In the quest for a sustainable energy future, accurate solar power forecasting is a critical piece of the puzzle. A recent study published in the journal *IEEE Access* has shed new light on this challenge, offering a promising solution that could reshape how microgrids integrate solar energy. The research, led by Tejaswini Thota of the Vellore Institute of Technology in Chennai, India, introduces a novel approach to solar power forecasting that could enhance grid management and optimize the balance between supply and demand.
Thota and her team developed and rigorously evaluated five forecasting models, including standard LSTM, attention-enhanced custom LSTM, ARIMA, rolling window ARIMA, and Prophet. The goal was to identify the most reliable and efficient method for predicting solar power generation. The study used SARAH satellite data for training and ERA5 reanalysis data for validation, ensuring a controlled and reproducible benchmark.

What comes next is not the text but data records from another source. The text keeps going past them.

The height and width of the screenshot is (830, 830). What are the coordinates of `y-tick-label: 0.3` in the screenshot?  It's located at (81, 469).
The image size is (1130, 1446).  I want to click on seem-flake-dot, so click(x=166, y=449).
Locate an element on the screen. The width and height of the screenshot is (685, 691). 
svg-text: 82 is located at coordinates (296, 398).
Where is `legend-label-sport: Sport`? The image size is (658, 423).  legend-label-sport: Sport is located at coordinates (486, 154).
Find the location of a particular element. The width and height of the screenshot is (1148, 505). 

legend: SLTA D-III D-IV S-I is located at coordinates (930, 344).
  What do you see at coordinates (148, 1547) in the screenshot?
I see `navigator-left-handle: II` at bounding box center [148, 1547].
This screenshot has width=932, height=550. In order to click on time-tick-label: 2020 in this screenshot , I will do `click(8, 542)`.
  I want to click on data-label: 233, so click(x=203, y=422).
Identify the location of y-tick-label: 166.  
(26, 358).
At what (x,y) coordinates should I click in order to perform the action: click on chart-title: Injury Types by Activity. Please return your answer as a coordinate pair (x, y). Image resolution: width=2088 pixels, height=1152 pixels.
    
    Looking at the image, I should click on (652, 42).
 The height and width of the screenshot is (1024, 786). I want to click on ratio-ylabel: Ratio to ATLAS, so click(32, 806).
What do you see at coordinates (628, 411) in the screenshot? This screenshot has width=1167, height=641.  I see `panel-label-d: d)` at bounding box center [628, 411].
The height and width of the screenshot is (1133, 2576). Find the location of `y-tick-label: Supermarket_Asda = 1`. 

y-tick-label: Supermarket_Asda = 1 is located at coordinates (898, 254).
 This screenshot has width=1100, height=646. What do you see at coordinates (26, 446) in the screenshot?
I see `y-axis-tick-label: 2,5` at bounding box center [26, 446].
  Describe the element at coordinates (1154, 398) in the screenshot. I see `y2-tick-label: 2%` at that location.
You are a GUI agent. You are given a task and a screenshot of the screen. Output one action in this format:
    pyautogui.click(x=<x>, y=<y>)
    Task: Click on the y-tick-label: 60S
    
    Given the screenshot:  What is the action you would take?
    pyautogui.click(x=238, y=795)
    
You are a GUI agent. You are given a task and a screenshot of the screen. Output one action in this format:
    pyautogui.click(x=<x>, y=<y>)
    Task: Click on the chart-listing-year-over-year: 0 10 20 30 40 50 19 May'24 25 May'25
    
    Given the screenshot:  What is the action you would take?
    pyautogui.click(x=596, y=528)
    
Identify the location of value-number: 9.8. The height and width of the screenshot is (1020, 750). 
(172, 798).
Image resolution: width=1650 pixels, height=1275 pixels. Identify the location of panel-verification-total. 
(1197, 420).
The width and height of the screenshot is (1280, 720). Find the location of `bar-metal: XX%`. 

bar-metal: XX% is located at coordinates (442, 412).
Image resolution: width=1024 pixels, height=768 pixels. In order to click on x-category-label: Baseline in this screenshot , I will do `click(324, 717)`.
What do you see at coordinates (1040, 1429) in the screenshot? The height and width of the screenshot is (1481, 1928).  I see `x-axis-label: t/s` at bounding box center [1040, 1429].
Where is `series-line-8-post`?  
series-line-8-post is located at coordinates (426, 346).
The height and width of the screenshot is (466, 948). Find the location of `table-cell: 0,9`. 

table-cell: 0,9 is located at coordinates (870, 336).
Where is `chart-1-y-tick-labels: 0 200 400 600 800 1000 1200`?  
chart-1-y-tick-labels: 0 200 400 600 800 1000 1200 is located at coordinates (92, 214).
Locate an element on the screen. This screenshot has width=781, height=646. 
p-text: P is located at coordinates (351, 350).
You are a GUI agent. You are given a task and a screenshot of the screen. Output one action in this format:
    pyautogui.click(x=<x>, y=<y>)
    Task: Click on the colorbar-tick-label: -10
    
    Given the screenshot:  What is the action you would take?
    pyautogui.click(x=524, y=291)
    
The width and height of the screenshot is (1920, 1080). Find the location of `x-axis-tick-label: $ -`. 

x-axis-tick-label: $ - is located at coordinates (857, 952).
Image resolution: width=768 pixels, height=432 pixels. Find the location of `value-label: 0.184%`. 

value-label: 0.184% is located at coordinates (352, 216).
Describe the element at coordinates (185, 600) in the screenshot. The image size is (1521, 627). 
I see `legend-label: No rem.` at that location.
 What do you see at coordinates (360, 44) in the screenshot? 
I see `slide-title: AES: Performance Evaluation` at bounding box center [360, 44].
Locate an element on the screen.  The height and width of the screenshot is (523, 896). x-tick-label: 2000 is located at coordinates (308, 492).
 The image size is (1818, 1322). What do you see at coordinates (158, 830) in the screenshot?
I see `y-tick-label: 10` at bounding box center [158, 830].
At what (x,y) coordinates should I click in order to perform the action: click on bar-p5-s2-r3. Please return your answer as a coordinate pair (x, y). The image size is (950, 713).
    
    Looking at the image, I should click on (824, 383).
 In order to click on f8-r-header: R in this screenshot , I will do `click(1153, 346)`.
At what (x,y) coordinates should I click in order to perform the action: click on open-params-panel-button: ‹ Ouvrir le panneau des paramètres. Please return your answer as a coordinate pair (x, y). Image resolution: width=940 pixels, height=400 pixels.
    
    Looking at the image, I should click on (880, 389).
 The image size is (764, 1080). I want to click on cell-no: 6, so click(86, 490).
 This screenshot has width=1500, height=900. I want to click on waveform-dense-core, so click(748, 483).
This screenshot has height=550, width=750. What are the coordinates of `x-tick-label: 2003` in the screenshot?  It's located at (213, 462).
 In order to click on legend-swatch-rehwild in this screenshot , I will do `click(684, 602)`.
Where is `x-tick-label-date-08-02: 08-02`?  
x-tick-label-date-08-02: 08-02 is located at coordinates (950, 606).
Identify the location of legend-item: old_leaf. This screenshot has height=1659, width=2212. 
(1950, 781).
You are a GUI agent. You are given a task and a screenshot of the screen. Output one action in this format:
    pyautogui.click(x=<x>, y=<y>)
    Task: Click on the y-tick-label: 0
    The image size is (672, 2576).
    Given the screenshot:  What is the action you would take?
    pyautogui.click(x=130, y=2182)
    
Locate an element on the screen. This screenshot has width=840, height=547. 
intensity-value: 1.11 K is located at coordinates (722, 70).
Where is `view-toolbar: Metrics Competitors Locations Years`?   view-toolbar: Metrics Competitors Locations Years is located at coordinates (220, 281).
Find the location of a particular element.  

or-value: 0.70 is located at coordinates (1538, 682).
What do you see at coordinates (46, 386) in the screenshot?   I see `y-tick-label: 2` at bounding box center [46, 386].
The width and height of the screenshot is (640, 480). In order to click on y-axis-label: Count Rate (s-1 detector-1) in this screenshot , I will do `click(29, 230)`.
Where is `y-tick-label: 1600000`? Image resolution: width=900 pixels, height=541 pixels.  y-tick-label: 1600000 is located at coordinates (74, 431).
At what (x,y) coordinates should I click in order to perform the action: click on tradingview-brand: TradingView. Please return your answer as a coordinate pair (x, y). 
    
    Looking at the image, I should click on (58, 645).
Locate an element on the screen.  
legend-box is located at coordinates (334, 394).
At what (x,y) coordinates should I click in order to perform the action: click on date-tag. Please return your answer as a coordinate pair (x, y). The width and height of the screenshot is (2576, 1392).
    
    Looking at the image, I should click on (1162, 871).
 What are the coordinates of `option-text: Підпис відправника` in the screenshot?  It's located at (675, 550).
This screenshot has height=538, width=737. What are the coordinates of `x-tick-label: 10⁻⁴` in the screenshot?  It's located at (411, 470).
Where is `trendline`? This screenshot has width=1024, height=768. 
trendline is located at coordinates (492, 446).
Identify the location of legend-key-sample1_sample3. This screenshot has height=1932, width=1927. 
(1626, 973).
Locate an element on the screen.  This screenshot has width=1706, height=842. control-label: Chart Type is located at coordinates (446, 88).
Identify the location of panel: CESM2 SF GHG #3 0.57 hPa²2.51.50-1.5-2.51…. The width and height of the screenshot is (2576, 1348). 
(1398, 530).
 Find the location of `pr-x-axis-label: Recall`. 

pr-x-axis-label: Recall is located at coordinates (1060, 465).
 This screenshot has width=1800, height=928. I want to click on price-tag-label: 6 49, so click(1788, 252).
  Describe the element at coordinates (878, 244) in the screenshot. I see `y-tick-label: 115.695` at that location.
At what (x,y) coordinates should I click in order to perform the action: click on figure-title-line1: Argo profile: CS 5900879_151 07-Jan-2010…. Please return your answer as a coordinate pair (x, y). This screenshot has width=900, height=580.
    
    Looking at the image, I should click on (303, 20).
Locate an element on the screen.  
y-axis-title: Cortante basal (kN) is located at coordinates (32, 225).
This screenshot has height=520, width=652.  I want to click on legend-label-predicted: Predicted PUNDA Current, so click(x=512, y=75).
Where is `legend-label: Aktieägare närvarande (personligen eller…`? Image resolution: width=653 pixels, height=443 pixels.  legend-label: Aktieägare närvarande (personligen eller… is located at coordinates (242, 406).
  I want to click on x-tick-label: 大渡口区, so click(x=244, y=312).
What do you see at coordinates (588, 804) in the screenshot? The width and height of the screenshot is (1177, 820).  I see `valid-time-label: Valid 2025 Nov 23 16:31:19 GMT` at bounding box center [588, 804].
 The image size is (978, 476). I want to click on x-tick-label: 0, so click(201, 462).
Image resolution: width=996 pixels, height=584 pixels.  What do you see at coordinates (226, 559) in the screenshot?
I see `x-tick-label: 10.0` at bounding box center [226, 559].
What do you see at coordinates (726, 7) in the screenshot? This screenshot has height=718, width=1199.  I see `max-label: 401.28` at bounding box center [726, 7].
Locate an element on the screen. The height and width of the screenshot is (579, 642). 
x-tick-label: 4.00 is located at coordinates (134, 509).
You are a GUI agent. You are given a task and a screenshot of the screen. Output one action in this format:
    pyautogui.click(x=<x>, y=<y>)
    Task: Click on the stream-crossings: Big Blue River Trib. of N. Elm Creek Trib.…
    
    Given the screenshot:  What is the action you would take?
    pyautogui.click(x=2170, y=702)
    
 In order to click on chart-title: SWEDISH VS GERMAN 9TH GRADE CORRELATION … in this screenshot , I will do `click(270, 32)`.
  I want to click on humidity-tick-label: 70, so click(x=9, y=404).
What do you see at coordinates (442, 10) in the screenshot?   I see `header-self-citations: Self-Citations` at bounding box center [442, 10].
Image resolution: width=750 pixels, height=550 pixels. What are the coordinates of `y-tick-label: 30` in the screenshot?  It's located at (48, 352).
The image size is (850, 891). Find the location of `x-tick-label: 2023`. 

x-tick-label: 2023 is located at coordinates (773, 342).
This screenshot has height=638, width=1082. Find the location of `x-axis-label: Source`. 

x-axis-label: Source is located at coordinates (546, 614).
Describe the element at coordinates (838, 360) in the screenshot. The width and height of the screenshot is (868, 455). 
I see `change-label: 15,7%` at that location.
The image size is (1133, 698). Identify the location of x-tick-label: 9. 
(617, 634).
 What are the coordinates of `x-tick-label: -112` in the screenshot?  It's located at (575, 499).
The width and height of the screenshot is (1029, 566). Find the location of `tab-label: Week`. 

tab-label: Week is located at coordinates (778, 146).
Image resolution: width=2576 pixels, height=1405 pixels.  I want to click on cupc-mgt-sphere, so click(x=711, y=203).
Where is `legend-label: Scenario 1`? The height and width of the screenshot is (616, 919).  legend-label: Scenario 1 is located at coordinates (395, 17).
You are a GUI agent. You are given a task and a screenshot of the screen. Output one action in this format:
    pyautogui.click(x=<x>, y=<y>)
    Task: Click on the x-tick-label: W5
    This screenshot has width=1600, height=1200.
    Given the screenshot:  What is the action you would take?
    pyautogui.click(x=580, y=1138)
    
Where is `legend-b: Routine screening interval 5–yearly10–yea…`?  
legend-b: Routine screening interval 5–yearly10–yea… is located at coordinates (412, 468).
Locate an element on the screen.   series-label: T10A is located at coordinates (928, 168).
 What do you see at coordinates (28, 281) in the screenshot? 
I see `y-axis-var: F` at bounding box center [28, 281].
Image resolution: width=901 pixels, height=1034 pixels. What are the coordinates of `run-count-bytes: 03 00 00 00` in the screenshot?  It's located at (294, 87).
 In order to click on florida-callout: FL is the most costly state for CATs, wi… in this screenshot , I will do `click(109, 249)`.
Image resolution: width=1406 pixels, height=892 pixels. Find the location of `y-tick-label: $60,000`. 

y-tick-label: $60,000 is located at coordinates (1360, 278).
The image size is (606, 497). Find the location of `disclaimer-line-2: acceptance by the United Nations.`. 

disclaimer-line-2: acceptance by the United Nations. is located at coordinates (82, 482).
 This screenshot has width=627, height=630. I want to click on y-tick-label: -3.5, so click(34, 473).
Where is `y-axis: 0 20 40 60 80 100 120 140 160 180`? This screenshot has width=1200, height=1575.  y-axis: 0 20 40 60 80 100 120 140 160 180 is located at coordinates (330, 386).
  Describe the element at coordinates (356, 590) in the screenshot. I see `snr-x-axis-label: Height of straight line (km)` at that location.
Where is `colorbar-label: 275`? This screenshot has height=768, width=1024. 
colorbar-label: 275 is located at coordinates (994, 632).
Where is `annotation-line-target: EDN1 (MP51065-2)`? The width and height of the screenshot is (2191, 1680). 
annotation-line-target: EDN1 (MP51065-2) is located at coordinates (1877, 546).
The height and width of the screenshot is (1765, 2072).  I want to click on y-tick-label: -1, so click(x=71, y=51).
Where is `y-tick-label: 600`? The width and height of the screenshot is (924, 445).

The results were striking. The ARIMA(1,1,1) rolling window model, dynamically retrained using a 30-day sliding window, emerged as the top performer. “The rolling window ARIMA model demonstrated the most consistent and superior performance, achieving the lowest RMSE, MAE, and MAPE, along with the highest R2 value,” Thota explained. This model not only outperformed conventional statistical models but also surpassed modern deep learning approaches, offering strong generalization with minimal computational complexity.
The implications for the energy sector are significant. Accurate solar power forecasting is essential for efficient grid management, particularly in microgrid systems where the balance between supply and demand must be carefully optimized. “Our findings suggest that the rolling window ARIMA framework offers a statistically reliable and operationally efficient approach,” Thota noted. “This could make it an apt model for enhancing time series-based solar power forecasting in microgrid systems.”
The study also highlighted the importance of diagnostic tests. The residuals of the rolling model were found to be not correlated, nearly normal, and symmetric, validating its reliability. Comparative evaluations showed that the rolling window ARIMA model achieved forecast accuracy improvements of 71.9% and 50.9% over attention-based LSTM models, respectively.
As the world moves towards net-zero emissions, the need for precise solar power forecasting becomes ever more pressing. This research offers a valuable tool for the energy sector, providing a reliable and efficient method for integrating renewable energy into the grid. The findings could pave the way for more sophisticated and accurate forecasting models, ultimately contributing to a more sustainable and resilient energy future.
Published in the peer-reviewed journal IEEE Access, the study represents a significant step forward in the field of solar power forecasting, offering a robust solution that could enhance grid management and optimize the balance between supply and demand in microgrid systems.